What is being asked: Check the listing that follows and work out how many lines include "computer". The reply is that number alone.

== Materials provided

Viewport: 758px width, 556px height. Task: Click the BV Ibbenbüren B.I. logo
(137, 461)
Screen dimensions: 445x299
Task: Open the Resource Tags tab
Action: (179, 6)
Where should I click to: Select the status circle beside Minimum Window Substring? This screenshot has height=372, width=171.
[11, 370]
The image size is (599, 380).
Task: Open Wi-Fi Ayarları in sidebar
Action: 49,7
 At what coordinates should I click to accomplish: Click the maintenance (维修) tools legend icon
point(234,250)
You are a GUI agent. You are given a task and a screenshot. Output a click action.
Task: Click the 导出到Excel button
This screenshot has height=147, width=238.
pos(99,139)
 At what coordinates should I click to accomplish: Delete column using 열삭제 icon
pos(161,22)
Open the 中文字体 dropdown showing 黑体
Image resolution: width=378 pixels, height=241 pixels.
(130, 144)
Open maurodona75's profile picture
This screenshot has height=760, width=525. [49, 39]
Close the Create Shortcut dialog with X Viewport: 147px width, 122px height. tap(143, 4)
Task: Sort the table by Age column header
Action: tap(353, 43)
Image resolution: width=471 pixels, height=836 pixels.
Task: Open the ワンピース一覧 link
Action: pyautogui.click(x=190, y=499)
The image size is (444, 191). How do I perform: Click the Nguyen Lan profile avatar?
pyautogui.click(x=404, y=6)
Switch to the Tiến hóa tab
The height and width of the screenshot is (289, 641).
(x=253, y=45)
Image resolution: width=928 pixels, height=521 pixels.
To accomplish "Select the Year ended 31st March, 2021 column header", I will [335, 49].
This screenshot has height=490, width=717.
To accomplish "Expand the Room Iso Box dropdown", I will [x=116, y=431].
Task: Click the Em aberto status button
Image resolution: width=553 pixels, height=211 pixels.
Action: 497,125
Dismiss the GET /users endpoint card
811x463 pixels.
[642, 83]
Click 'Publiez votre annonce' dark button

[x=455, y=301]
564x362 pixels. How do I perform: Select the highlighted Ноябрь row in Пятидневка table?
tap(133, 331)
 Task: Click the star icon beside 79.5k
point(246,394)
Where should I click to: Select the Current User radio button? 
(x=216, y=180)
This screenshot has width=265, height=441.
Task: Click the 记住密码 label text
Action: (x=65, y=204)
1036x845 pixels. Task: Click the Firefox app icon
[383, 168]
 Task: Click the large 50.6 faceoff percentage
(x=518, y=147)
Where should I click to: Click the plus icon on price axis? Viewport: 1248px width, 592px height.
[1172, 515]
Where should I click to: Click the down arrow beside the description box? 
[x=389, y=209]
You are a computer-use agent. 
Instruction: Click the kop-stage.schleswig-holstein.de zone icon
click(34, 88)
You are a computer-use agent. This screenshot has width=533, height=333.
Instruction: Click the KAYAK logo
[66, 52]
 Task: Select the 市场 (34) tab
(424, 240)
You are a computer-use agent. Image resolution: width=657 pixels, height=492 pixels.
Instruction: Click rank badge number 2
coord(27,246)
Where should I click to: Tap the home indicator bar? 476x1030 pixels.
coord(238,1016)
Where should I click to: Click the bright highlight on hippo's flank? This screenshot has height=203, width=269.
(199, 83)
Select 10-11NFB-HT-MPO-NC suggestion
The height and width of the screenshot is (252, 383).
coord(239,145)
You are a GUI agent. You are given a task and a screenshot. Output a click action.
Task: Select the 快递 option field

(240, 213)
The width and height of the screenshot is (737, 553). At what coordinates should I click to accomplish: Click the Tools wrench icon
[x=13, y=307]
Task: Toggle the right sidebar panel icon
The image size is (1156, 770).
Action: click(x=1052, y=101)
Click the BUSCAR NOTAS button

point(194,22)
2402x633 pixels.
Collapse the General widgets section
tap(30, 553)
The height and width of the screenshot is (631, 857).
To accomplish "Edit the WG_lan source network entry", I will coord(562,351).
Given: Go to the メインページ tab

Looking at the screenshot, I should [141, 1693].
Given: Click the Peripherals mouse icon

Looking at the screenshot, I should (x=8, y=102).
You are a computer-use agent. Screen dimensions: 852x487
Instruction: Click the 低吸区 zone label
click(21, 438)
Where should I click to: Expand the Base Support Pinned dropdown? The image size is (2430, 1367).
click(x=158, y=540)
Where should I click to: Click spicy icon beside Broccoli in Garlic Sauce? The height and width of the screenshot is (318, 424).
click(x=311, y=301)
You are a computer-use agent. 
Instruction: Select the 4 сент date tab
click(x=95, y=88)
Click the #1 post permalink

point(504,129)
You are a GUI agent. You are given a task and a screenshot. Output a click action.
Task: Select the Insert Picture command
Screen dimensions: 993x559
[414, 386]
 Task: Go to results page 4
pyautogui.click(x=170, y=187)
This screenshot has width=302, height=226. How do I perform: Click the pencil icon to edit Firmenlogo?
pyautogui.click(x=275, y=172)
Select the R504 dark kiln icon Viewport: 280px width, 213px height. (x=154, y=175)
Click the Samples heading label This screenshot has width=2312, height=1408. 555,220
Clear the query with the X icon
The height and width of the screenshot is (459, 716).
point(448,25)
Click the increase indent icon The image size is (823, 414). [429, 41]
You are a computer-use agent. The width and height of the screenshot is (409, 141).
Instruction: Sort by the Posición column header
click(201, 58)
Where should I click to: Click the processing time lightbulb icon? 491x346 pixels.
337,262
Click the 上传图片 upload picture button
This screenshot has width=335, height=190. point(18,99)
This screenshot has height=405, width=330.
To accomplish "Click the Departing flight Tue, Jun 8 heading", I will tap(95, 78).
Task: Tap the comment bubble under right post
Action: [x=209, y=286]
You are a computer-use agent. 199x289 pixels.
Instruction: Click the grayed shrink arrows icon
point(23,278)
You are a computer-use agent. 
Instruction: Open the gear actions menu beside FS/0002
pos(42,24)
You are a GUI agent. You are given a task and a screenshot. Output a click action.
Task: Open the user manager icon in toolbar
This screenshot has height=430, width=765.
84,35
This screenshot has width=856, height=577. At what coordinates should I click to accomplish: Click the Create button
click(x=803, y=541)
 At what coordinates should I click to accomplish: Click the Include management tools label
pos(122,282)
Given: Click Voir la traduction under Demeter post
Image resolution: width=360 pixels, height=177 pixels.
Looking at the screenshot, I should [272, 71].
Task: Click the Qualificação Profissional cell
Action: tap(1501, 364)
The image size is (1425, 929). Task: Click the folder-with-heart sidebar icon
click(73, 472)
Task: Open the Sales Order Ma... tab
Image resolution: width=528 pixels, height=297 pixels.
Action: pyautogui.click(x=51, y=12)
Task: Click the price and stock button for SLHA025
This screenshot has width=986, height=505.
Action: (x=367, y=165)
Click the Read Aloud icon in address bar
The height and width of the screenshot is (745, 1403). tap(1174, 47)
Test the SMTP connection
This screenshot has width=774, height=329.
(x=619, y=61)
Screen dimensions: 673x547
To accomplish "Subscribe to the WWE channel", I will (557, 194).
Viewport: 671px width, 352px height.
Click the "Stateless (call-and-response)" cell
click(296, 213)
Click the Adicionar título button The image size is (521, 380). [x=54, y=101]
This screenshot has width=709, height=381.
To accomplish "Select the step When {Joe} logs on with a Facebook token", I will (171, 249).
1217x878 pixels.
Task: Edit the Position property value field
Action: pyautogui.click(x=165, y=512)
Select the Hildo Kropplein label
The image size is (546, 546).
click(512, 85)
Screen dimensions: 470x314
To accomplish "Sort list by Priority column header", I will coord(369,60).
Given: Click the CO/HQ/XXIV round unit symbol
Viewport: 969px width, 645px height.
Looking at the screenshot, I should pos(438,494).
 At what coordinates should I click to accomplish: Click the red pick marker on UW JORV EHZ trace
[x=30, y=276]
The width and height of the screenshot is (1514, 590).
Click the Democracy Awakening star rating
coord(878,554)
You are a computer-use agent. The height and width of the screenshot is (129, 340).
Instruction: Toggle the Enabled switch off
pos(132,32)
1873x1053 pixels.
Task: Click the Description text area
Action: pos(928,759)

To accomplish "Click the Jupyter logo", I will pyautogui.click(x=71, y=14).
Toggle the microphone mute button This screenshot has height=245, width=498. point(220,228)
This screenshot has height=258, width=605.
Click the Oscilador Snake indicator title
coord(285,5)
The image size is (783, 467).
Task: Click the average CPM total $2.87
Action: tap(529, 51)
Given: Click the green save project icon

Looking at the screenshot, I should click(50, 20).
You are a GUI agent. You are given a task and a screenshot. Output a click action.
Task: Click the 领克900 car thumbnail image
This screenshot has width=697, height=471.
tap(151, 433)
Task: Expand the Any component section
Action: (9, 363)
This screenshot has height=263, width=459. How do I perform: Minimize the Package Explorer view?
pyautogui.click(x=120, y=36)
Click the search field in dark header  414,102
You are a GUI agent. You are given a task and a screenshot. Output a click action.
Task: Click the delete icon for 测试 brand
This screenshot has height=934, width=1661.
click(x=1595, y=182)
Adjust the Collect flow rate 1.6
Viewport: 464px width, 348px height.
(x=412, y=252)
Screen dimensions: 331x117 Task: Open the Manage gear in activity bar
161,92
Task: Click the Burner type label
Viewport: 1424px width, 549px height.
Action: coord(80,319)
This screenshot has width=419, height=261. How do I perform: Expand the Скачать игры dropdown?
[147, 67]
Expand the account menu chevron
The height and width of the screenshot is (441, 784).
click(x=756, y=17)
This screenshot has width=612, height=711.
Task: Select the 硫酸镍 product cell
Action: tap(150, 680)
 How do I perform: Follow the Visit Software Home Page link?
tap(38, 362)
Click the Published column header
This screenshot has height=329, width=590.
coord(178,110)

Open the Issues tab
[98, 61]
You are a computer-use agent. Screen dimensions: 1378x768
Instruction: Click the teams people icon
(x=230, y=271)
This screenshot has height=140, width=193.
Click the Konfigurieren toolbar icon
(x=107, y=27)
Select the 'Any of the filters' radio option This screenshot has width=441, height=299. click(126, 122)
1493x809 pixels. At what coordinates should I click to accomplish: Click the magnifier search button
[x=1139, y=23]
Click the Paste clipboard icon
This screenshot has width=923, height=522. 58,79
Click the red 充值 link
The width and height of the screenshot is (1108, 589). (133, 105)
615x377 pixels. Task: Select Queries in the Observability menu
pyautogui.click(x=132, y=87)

====

Reply to the exercise: 10